Start of Listed entries

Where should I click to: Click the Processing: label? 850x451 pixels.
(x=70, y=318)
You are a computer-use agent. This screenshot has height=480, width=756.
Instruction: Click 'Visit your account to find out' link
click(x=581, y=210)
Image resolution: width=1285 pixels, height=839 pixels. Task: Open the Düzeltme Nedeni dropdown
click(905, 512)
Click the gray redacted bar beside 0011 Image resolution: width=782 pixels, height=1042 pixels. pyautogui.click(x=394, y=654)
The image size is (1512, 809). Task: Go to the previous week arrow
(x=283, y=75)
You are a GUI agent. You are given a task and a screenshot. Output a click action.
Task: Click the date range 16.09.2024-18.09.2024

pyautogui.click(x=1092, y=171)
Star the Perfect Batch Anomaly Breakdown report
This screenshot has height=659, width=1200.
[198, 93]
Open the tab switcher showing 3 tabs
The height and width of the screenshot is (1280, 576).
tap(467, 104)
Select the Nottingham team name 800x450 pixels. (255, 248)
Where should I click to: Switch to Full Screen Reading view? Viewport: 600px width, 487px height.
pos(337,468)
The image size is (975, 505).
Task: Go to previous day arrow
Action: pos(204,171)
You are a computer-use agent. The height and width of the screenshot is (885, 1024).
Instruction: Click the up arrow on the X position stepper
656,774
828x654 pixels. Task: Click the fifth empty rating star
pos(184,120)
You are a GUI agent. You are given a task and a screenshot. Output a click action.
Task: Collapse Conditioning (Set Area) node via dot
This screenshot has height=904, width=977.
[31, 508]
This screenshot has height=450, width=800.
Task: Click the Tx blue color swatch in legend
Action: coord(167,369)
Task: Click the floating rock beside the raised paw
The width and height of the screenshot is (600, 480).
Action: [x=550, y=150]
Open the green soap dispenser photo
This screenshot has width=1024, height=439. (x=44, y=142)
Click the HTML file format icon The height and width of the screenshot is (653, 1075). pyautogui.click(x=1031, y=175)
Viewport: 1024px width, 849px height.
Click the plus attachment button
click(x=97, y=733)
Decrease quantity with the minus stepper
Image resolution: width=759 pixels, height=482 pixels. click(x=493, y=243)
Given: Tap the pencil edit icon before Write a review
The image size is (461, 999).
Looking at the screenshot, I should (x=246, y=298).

End of Listed entries

Assignment =>
Output the listing exactly.

Output of the task =>
Where should I click to: Click the Processing: label? 850x451 pixels.
(x=70, y=318)
You are a computer-use agent. This screenshot has height=480, width=756.
Instruction: Click 'Visit your account to find out' link
click(x=581, y=210)
Image resolution: width=1285 pixels, height=839 pixels. Task: Open the Düzeltme Nedeni dropdown
click(905, 512)
Click the gray redacted bar beside 0011 Image resolution: width=782 pixels, height=1042 pixels. pyautogui.click(x=394, y=654)
The image size is (1512, 809). Task: Go to the previous week arrow
(x=283, y=75)
You are a GUI agent. You are given a task and a screenshot. Output a click action.
Task: Click the date range 16.09.2024-18.09.2024

pyautogui.click(x=1092, y=171)
Star the Perfect Batch Anomaly Breakdown report
This screenshot has height=659, width=1200.
[198, 93]
Open the tab switcher showing 3 tabs
The height and width of the screenshot is (1280, 576).
tap(467, 104)
Select the Nottingham team name 800x450 pixels. (255, 248)
Where should I click to: Switch to Full Screen Reading view? Viewport: 600px width, 487px height.
pos(337,468)
The image size is (975, 505).
Task: Go to previous day arrow
Action: pos(204,171)
You are a computer-use agent. The height and width of the screenshot is (885, 1024).
Instruction: Click the up arrow on the X position stepper
656,774
828x654 pixels. Task: Click the fifth empty rating star
pos(184,120)
You are a GUI agent. You are given a task and a screenshot. Output a click action.
Task: Collapse Conditioning (Set Area) node via dot
This screenshot has height=904, width=977.
[31, 508]
This screenshot has height=450, width=800.
Task: Click the Tx blue color swatch in legend
Action: coord(167,369)
Task: Click the floating rock beside the raised paw
The width and height of the screenshot is (600, 480).
Action: [x=550, y=150]
Open the green soap dispenser photo
This screenshot has width=1024, height=439. (x=44, y=142)
Click the HTML file format icon The height and width of the screenshot is (653, 1075). pyautogui.click(x=1031, y=175)
Viewport: 1024px width, 849px height.
Click the plus attachment button
click(x=97, y=733)
Decrease quantity with the minus stepper
Image resolution: width=759 pixels, height=482 pixels. click(x=493, y=243)
Given: Tap the pencil edit icon before Write a review
The image size is (461, 999).
Looking at the screenshot, I should (x=246, y=298).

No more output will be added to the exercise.